Validation de 53BP1 comme marqueur de stress en immunofluorescence

Ces différents tests ne rendant pas compte de l’hétérogénéité de la réponse cellulaire, nous avons poursuivi notre caractérisation du stress avec un marqueur visible en immunofluorescence. Pour cela, nous avons utilisé la propriété du SO de générer un grand nombre de cassures double brin de l’ADN et d’induire la relocalisation de la protéine 53BP1 sur ces cassures (Ward et al., 2003) (Figure R6A). Grâce au protocole « Substructure Analyzer » que j’ai développé, j’ai pu quantifier précisément et suivre le nombre de foci nucléaires 53BP1 après différents temps de traitement des cellules HeLa S3 avec H2O2 (Figure R6B).

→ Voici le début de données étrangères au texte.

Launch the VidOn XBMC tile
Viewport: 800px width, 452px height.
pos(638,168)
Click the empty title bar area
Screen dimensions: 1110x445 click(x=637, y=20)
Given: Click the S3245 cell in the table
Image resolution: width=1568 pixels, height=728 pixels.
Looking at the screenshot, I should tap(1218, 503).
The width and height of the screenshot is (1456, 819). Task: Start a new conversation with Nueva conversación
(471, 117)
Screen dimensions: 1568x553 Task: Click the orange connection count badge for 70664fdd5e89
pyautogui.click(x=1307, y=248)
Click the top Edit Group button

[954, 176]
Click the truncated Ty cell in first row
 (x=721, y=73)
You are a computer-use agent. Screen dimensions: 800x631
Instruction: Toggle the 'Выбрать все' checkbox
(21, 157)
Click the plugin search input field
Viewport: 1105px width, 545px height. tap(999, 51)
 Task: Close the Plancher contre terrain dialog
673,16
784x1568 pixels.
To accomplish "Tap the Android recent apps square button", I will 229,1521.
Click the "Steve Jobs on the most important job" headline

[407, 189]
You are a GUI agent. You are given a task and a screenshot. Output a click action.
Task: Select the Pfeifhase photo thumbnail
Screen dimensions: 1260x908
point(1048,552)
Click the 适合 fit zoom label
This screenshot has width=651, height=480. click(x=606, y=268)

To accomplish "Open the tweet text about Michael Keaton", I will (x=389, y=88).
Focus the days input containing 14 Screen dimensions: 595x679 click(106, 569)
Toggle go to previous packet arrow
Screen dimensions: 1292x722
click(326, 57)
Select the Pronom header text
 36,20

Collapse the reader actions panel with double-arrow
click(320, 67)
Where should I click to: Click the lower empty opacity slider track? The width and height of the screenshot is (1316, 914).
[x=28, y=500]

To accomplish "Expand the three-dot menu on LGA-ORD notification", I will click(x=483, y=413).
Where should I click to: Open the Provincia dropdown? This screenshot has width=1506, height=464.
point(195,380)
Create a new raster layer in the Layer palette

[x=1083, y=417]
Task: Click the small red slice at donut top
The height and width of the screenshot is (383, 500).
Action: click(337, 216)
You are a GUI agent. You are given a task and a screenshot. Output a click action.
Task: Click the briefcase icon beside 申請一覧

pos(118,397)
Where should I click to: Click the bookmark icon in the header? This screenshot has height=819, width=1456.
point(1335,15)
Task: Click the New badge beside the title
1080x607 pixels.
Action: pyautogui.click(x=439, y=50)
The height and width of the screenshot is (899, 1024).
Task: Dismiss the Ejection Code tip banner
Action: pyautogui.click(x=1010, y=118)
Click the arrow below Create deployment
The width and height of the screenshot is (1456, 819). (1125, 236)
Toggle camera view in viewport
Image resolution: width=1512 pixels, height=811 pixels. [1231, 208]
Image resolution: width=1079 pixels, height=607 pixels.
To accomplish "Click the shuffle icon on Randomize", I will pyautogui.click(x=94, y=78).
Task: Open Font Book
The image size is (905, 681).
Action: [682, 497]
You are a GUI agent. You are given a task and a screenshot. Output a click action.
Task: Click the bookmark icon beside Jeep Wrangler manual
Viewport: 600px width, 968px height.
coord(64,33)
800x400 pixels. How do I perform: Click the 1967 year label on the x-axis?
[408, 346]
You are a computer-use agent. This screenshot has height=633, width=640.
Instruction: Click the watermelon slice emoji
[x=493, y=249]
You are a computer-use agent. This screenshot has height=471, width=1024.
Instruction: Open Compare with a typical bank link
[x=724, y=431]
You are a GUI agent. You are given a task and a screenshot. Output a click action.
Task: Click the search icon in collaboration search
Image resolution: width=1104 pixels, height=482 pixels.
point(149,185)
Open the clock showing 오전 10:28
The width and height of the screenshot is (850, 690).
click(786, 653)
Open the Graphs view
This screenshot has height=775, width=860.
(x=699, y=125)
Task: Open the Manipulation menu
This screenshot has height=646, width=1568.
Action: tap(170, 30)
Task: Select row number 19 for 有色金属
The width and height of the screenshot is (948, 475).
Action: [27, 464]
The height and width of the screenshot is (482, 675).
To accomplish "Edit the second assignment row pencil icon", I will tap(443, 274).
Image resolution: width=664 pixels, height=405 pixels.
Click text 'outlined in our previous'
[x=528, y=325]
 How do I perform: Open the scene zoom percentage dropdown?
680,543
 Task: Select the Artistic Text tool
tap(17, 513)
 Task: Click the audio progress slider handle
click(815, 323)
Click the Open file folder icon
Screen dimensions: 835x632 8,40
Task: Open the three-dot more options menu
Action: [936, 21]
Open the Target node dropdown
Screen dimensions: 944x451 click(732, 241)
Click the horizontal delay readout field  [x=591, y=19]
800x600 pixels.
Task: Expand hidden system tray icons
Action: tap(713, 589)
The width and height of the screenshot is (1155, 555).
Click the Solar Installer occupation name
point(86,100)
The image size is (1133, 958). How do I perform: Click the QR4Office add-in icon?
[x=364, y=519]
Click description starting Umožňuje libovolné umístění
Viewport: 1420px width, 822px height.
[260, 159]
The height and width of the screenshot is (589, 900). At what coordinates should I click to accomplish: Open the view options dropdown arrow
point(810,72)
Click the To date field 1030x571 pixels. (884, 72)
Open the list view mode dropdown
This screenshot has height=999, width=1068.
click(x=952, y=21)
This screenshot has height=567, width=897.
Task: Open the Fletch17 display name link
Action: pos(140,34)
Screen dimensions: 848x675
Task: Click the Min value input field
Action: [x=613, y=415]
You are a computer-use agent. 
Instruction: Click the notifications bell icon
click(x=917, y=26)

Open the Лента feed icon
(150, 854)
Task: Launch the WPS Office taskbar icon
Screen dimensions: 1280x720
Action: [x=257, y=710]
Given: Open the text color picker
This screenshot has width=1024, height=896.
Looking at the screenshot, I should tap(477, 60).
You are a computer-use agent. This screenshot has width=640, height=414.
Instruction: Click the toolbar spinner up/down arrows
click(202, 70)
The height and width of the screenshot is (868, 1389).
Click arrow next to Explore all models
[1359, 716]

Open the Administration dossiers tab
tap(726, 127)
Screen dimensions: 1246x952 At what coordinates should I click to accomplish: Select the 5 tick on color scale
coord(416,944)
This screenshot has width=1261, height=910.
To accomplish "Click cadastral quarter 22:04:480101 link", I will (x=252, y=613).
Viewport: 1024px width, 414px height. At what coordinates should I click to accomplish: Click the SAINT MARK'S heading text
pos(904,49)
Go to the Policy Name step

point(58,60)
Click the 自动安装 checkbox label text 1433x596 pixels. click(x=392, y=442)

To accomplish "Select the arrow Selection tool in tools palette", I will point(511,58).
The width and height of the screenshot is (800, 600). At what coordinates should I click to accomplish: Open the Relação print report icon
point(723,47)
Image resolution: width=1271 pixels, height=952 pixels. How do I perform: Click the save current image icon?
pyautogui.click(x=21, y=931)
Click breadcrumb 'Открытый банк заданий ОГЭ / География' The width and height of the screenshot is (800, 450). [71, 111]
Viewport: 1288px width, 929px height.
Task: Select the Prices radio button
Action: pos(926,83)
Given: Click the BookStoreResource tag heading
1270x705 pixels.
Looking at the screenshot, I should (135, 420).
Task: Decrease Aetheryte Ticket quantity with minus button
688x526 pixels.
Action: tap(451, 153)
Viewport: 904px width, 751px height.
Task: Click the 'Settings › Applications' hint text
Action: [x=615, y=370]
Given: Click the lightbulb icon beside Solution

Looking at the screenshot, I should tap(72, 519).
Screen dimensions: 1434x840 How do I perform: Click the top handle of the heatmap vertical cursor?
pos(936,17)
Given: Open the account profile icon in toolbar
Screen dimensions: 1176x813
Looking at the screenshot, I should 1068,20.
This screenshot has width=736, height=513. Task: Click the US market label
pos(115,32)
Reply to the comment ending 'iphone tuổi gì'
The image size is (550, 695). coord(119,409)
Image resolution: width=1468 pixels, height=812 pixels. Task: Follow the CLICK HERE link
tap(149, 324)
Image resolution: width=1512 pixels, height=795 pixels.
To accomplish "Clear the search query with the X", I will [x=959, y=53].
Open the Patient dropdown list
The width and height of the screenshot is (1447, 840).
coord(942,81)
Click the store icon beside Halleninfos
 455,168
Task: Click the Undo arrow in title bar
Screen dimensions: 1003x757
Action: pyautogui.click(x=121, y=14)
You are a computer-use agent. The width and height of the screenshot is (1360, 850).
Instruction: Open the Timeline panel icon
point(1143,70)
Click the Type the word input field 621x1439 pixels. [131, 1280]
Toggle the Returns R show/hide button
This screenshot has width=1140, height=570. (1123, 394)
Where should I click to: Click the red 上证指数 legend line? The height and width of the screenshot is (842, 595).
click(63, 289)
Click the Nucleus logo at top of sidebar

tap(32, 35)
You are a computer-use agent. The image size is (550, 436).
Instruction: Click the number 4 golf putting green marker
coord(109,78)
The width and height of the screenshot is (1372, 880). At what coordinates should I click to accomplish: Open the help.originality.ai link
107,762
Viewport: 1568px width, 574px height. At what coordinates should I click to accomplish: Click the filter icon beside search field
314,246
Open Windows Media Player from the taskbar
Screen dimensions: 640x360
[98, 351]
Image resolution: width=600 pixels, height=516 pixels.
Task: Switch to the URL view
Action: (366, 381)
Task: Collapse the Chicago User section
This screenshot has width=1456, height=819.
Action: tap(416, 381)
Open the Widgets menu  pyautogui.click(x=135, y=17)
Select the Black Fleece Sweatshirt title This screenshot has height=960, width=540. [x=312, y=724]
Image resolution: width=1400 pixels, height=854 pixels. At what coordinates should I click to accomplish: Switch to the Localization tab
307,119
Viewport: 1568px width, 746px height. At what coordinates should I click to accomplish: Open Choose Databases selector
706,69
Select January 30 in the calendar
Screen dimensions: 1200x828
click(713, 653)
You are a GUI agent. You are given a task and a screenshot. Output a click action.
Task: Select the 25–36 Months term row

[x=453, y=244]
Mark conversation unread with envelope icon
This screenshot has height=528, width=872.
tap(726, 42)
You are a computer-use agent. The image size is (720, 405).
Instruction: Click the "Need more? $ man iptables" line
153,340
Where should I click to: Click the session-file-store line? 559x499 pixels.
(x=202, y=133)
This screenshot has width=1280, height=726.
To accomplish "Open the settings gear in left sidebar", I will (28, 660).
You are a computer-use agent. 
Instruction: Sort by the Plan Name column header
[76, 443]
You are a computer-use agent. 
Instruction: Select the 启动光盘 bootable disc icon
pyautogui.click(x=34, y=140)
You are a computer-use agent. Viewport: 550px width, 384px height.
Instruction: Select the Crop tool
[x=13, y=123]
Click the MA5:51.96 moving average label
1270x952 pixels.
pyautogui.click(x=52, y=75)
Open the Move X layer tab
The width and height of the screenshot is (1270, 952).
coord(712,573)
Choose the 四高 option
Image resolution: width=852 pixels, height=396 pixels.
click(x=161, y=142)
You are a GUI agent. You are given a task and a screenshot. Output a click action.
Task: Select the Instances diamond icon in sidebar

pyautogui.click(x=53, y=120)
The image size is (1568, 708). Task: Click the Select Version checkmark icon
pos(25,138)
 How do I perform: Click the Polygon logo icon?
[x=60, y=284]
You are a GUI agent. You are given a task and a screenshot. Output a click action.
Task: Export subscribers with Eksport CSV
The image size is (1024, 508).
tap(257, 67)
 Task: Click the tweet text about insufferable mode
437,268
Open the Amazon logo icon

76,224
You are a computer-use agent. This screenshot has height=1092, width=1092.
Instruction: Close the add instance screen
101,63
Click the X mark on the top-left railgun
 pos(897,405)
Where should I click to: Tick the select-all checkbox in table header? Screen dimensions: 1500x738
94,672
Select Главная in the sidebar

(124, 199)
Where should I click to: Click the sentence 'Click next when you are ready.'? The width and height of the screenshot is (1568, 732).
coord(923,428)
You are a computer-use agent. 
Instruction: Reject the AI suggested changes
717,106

Figure R6. Cinétique de la distribution nucléoplasmique de 53BP1 après un stress oxydant.

(A) Détection des foci 53BP1 par immunofluorescence dans les cellules HeLa S3 non traitées ou traitées avec 500 µM d’H2O2. Les cellules ont été fixées et co-marquées avec un anticorps anti-53BP1 (canal vert) et un marqueur ADN (DAPI, canal bleu). (B) Quantification du nombre de foci 53BP1 basée sur plus de 100 cellules par condition dans 3 expériences indépendantes et avec différents temps de traitement H2O2 (2h, 4h, 6h, 8h, 20h). L’analyse des données via un T-test montre une augmentation significative du nombre de foci 53BP1 quelle que soit la durée du stress oxydant (*** : p<0.001).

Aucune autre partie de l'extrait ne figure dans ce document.